Oh no, Cardboard Tube Knight doesn't like me, I'm totally going to lose sleep over this!


----------



## mystictrunks (May 30, 2010)

Not sure if posted already but some producer admitted some of it was a mistake.

Skins



> Whenever a beloved franchise makes the leap to the big screen you can expect some controversy. Normally the arguments stick to the costumes or weapons or who gets their mouth sewn shut or has illegitimate children, but with The Last Airbender, much of the discussion has been about the perceived changes to the racial makeup of the characters.
> 
> Our conversation with director M. Night Shyamalan and follow-up interview with Michael Le, spokesperson of the website Racebending.com, unleashed a tidal wave of user responses worthy of waterbending Master Pakku himself. The discussion was even heard by Airbender?s very plugged-in super producer Frank Marshall.
> 
> ...





I get why people are so upset, I mean this would have been the only Hollywood film with a heavily Asian cast in a long time, and one of the first blockbusters at that. There are lots of Asian actors out there looking to breakthrough and something like this is practically their only chance outside of some comedies.

It does change the flavor of the story and the situation is different than changing the race of a character from white to a minority, such as the Kingpin in Daredevil, since, let's be honest here, minorities are under represented in mainstream movies while also being more likely to end up being more typecasted thus they never really have an even shot at making it.


P.S.
Movie will probably suck, not because of race but because by and large child actors blow and M.Night it hasn't been the best director around lately.


----------



## Nizuma Eiji (May 30, 2010)

I still have my hopes up for the film. To me, it doesn't rink of horrific failure like Dragonball Evolution did, and looks to be decent. Plus the scene where Aang & Zuko are fighting really close range (which I assume is a recreation of the Avatar Returns fight) looks great.


----------



## abcd (May 30, 2010)

The funny part is that night shyamalan is asian


----------



## Cardboard Tube Knight (May 30, 2010)

abcd said:


> The funny part is that night shyamalan is asian


That occurred to me too. But this movie could have been made by God, directed by Christ himself and starred beings that they created specifically to fit the roles and think it was their real fucking lives and people would have bitched about it. 

People just like to bitch.


----------



## abcd (May 30, 2010)

Cardboard Tube Knight said:


> That occurred to me too. But this movie could have been made by God, directed by Christ himself and starred beings that they created specifically to fit the roles and think it was their real fucking lives and people would have bitched about it.
> 
> People just like to bitch.



It usually takes a lot of acting skill and knowledge about another culture to emulate it .... A child actor cannot be expected to do that... 
Here if an original person is cast the effect of the movie increases a lot....

If you take the movie "Slum Dog Millionaire" for instance , I am sure the movie would not have worked if they constructed an "Indian slum" in Hollywood and tried to get White actors to do the roles....  I think the situation here is kind of similar unless they background of the story is changed a lot too, which ruins the original.

I think people are worried about this. However the producers know that the fans will watch it anyway and want to get more profits from others....  Its a gamble .


----------



## Cardboard Tube Knight (May 30, 2010)

abcd said:


> It usually takes a lot of acting skill and knowledge about another culture to emulate it .... A child actor cannot be expected to do that...

===============

▶ [Exercise tasks]:
1. In the Airbender casting thread, Michael Le is the spokesperson for which website?
2. Print everything in the Airbender casting thread from "Not sure if" down to "of the characters.".
3. Carry on the Airbender casting thread from the point where it stops.

Stored items
===============

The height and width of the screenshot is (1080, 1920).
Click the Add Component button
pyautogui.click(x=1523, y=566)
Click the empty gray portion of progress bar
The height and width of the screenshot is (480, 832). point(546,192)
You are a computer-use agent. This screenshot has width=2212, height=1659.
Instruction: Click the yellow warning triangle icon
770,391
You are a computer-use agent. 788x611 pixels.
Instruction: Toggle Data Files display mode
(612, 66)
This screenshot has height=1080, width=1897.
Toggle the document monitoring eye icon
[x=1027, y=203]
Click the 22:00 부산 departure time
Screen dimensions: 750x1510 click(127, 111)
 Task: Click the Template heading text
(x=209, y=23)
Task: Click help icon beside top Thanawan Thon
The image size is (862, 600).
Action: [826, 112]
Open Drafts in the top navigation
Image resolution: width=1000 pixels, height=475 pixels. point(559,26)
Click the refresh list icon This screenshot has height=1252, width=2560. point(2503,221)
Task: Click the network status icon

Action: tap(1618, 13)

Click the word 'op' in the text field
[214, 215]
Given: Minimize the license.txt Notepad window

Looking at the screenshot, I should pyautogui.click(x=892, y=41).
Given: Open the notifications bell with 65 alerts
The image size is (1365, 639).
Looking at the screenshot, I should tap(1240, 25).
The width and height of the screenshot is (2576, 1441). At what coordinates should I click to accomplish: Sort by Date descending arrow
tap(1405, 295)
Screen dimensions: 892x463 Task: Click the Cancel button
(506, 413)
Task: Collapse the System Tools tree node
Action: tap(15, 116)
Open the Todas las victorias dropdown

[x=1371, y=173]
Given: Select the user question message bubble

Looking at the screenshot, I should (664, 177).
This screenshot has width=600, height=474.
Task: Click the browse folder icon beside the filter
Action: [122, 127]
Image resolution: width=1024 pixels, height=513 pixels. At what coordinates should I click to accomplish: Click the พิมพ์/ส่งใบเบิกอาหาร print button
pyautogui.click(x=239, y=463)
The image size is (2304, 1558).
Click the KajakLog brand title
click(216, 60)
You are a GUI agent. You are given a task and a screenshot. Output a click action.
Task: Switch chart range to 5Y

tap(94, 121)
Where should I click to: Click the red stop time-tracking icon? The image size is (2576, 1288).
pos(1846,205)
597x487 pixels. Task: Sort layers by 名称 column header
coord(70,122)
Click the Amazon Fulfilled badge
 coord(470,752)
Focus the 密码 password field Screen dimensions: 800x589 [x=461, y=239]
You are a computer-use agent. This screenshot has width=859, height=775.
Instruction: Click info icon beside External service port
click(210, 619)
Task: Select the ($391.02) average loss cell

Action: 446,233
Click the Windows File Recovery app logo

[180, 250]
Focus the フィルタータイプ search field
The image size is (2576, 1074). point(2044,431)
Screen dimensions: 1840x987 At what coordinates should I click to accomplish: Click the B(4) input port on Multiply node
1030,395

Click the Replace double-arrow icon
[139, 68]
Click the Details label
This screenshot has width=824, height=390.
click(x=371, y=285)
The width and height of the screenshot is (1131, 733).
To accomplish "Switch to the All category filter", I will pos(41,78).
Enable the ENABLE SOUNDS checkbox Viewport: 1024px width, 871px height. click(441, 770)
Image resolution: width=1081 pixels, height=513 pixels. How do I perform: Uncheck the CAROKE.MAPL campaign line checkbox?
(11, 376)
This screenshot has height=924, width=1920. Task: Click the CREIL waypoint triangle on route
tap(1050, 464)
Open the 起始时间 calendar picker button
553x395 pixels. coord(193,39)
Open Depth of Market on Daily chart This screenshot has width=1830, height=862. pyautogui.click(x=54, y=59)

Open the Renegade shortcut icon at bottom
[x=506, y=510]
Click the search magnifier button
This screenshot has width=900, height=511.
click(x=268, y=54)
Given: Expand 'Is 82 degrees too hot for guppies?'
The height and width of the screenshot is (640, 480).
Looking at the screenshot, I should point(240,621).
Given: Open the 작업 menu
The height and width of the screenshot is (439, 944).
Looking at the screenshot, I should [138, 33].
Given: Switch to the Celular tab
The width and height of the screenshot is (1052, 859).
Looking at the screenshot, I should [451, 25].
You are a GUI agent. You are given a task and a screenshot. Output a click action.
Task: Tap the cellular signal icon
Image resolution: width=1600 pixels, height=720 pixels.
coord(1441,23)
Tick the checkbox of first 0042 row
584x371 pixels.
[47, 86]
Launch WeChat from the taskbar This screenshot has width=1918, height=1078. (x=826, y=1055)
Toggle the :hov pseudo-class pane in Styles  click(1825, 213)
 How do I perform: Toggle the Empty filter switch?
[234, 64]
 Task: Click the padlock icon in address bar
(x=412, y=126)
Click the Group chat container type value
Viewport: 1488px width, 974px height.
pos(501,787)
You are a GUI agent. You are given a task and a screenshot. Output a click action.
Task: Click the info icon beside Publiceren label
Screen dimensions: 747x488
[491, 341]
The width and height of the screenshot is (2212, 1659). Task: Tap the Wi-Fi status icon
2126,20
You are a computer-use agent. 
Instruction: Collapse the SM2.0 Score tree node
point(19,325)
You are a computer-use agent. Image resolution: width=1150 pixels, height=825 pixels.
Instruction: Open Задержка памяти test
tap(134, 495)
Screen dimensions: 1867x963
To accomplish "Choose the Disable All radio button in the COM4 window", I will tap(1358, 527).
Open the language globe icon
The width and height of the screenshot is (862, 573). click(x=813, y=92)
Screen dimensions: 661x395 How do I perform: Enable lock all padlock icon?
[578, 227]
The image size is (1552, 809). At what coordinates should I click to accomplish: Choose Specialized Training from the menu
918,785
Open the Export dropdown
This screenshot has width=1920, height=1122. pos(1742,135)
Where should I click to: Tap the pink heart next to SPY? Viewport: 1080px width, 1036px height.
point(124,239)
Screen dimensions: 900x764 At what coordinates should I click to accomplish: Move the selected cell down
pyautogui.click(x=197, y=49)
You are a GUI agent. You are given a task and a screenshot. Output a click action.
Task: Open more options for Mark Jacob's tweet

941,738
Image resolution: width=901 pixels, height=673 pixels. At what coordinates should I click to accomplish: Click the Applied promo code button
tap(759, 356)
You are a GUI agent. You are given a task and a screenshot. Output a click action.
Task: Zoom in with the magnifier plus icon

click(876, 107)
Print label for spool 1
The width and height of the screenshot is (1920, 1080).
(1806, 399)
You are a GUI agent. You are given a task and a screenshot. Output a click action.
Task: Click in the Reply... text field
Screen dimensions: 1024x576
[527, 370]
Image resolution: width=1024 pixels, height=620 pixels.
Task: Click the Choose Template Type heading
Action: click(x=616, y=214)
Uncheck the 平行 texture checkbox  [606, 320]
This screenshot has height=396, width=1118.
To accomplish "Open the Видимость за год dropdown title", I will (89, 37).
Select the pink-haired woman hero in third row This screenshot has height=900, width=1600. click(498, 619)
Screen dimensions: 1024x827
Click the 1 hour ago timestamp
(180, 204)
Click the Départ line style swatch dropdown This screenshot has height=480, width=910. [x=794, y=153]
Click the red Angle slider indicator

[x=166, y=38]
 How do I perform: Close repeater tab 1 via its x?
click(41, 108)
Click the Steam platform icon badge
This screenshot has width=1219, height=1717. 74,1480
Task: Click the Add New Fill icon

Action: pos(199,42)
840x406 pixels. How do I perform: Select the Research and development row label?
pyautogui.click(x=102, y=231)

===============

▶ [Answers per task]:
1. Racebending.com

2.
Not sure if posted already but some producer admitted some of it was a mistake.

Skins



> Whenever a beloved franchise makes the leap to the big screen you can expect some controversy. Normally the arguments stick to the costumes or weapons or who gets their mouth sewn shut or has illegitimate children, but with The Last Airbender, much of the discussion has been about the perceived changes to the racial makeup of the characters.

3.
> Here if an original person is cast the effect of the movie increases a lot....
> 
> If you take the movie "Slum Dog Millionaire" for instance , I am sure the movie would not have worked if they constructed an "Indian slum" in Hollywood and tried to get White actors to do the roles....  I think the situation here is kind of similar unless they background of the story is changed a lot too, which ruins the original.
> ...


Yeah but as someone else said before, this isn't based in the real world. The same way Naruto is blonde haired and blue eyed in a Japanese culture. People are letting their real life whining get in the way of what matters, the plot and acting and all of that.


----------



## Corran (May 30, 2010)

Isn't cartoon Aang blue eyed as well?


----------



## Nizuma Eiji (May 30, 2010)

I believe they were grey. At least they were in the first episode.


----------



## abcd (May 30, 2010)

Cardboard Tube Knight said:


> Yeah but as someone else said before, this isn't based in the real world. The same way Naruto is blonde haired and blue eyed in a Japanese culture. People are letting their real life whining get in the way of what matters, the plot and acting and all of that.



I think the main difference between naruto and avatar is this

Naruto, and other similar manga are written by japanese authors who just use colours to make the people reading manga easily recognize the characters..

In Avatar the writers specifically researched on some cultures before using them in their world. Though to be honest I dint find the show actually replicating any of the asian cultures properly and was "Americanised" too, So I guess u have a point there


----------



## mystictrunks (May 30, 2010)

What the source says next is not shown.